- Records taken from a dataset -
________________________________________
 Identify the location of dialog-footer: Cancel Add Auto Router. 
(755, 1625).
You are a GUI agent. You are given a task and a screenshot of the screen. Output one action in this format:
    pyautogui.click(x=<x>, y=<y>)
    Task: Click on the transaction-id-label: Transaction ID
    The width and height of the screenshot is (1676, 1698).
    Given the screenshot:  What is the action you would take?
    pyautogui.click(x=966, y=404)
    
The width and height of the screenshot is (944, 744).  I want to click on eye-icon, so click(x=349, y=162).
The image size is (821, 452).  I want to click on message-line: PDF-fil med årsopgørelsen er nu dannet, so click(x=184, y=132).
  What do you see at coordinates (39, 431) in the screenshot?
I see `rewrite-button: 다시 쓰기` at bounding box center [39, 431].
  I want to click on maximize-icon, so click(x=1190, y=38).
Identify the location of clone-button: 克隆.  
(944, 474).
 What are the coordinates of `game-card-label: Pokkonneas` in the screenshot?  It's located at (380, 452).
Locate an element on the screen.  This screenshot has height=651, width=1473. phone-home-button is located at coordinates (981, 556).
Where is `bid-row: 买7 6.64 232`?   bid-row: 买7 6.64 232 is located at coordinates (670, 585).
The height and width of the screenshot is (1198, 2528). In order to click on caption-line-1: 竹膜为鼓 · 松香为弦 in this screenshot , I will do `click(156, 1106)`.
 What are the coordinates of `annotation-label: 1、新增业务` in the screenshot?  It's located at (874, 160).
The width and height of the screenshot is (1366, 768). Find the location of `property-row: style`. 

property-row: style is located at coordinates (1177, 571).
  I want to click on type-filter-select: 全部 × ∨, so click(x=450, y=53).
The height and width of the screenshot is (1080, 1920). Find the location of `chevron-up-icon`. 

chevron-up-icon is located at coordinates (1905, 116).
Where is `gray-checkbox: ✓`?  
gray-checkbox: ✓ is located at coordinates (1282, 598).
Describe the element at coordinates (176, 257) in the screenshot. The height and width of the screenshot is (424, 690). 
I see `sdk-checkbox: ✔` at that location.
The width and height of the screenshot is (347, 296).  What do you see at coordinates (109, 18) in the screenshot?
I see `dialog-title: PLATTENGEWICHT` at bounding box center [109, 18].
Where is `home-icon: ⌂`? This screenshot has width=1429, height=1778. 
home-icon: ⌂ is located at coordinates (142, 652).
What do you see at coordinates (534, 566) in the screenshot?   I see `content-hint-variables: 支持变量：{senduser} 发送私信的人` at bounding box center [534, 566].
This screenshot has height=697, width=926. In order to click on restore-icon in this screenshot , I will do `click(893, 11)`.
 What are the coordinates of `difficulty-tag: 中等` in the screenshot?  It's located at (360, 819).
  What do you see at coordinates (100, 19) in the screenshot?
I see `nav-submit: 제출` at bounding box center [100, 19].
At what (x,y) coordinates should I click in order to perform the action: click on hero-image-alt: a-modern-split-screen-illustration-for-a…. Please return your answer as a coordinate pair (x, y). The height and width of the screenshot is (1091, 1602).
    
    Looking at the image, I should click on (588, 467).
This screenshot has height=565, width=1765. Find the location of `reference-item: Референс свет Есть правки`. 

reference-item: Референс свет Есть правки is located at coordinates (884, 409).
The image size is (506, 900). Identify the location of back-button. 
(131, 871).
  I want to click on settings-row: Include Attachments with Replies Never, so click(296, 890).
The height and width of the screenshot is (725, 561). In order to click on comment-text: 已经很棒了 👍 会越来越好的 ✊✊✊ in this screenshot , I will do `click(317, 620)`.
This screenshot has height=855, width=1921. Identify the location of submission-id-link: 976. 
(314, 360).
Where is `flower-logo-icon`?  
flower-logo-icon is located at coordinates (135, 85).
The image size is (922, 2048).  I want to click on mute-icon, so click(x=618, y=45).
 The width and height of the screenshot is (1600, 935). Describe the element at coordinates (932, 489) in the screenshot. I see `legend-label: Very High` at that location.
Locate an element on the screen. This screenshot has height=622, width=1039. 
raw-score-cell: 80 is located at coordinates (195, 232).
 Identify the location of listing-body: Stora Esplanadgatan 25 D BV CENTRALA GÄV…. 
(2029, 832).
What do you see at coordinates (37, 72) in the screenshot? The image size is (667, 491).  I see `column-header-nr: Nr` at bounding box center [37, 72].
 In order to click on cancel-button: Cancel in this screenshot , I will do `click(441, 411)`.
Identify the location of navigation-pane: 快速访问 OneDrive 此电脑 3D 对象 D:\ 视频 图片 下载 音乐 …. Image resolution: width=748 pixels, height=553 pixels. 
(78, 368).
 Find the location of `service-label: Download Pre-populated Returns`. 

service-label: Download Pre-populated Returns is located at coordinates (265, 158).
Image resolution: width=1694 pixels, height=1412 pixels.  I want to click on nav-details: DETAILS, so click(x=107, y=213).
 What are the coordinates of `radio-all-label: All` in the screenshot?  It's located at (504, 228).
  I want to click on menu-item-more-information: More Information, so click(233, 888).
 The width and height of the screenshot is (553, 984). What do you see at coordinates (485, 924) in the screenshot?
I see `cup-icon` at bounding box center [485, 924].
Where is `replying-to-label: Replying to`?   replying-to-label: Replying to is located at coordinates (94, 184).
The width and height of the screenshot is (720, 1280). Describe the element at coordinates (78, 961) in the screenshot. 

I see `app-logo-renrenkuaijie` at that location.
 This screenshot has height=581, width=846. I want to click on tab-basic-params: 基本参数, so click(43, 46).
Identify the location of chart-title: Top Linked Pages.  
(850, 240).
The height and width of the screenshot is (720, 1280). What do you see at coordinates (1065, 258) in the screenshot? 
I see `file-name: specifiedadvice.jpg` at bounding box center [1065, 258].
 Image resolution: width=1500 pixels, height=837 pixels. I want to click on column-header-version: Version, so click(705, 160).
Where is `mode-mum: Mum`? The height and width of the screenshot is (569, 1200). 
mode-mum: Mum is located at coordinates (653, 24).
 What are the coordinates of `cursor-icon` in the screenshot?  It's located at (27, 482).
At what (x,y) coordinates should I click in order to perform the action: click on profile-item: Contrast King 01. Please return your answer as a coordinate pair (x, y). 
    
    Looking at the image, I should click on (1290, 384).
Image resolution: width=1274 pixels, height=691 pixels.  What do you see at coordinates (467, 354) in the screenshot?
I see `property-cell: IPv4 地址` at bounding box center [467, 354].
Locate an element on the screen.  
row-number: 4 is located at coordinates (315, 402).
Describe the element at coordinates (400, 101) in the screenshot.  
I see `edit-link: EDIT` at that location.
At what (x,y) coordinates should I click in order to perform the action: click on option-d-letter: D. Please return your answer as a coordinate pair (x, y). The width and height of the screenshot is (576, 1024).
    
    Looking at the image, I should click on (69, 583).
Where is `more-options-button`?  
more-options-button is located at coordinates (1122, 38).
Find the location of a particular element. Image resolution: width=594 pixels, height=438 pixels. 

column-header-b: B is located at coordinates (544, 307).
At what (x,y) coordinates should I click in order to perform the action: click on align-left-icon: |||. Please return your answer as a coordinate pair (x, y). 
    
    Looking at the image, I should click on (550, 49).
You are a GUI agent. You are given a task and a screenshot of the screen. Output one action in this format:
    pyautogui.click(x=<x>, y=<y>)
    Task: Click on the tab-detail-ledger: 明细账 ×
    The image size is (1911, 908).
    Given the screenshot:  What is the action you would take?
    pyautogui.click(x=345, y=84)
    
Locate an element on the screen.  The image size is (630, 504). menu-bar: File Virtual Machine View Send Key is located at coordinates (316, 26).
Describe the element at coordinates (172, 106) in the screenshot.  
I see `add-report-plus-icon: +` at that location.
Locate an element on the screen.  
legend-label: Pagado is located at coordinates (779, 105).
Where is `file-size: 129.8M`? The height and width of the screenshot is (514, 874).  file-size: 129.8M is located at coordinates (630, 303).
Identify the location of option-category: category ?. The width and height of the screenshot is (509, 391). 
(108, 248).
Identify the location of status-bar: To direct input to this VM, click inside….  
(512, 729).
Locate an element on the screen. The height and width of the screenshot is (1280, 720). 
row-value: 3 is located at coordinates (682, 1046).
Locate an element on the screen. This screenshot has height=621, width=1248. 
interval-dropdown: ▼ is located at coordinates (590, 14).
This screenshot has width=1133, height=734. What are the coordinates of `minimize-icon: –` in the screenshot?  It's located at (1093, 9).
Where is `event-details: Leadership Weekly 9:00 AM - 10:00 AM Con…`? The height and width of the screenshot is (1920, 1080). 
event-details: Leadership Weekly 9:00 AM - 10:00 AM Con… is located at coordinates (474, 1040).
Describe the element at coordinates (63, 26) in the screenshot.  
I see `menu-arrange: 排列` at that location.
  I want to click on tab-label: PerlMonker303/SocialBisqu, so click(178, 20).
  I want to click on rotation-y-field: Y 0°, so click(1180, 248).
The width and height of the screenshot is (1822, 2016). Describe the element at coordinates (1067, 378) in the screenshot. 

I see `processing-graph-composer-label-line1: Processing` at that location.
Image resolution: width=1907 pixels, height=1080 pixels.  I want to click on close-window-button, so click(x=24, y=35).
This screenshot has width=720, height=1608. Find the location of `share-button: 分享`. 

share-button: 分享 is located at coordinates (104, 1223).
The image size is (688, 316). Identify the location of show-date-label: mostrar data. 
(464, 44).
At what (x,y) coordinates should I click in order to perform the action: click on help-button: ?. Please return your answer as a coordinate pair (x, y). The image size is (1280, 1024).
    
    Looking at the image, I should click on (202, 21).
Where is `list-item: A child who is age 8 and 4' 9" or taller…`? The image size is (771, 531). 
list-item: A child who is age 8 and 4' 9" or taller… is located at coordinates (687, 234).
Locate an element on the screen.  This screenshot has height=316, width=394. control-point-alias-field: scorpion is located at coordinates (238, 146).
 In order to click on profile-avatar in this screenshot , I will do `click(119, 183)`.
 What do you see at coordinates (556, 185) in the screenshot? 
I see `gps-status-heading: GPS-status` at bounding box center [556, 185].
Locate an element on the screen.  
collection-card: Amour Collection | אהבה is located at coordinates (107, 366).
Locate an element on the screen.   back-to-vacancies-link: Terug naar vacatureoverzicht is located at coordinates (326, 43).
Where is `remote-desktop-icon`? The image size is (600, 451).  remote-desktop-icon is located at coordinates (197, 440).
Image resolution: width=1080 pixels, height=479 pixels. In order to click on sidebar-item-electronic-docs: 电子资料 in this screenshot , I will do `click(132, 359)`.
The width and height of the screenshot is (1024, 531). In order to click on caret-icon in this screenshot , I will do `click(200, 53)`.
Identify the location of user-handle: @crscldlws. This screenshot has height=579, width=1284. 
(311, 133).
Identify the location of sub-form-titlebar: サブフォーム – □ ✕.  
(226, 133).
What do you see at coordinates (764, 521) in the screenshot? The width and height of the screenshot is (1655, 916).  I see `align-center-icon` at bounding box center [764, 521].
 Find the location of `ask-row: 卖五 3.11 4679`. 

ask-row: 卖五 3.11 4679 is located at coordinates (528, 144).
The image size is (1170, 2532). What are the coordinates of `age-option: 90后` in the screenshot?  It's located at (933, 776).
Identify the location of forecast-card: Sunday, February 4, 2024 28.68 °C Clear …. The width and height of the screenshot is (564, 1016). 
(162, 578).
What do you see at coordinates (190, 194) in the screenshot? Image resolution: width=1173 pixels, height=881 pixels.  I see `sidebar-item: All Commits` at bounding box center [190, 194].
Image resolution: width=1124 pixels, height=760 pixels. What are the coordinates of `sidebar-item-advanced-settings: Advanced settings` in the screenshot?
________________________________________
- Exercise aim -
Starting at the first line of the records and ending at the line that contains "I want to click on type-filter-select: 全部", set out every line as a numbered list, leaving out blank lines.

- Written answer -
1.  Identify the location of dialog-footer: Cancel Add Auto Router. 
2. (755, 1625).
3. You are a GUI agent. You are given a task and a screenshot of the screen. Output one action in this format:
4.     pyautogui.click(x=<x>, y=<y>)
5.     Task: Click on the transaction-id-label: Transaction ID
6.     The width and height of the screenshot is (1676, 1698).
7.     Given the screenshot:  What is the action you would take?
8.     pyautogui.click(x=966, y=404)
9. The width and height of the screenshot is (944, 744).  I want to click on eye-icon, so click(x=349, y=162).
10. The image size is (821, 452).  I want to click on message-line: PDF-fil med årsopgørelsen er nu dannet, so click(x=184, y=132).
11.   What do you see at coordinates (39, 431) in the screenshot?
12. I see `rewrite-button: 다시 쓰기` at bounding box center [39, 431].
13.   I want to click on maximize-icon, so click(x=1190, y=38).
14. Identify the location of clone-button: 克隆.  
15. (944, 474).
16.  What are the coordinates of `game-card-label: Pokkonneas` in the screenshot?  It's located at (380, 452).
17. Locate an element on the screen.  This screenshot has height=651, width=1473. phone-home-button is located at coordinates (981, 556).
18. Where is `bid-row: 买7 6.64 232`?   bid-row: 买7 6.64 232 is located at coordinates (670, 585).
19. The height and width of the screenshot is (1198, 2528). In order to click on caption-line-1: 竹膜为鼓 · 松香为弦 in this screenshot , I will do `click(156, 1106)`.
20.  What are the coordinates of `annotation-label: 1、新增业务` in the screenshot?  It's located at (874, 160).
21. The width and height of the screenshot is (1366, 768). Find the location of `property-row: style`. 
22. property-row: style is located at coordinates (1177, 571).
23.   I want to click on type-filter-select: 全部 × ∨, so click(x=450, y=53).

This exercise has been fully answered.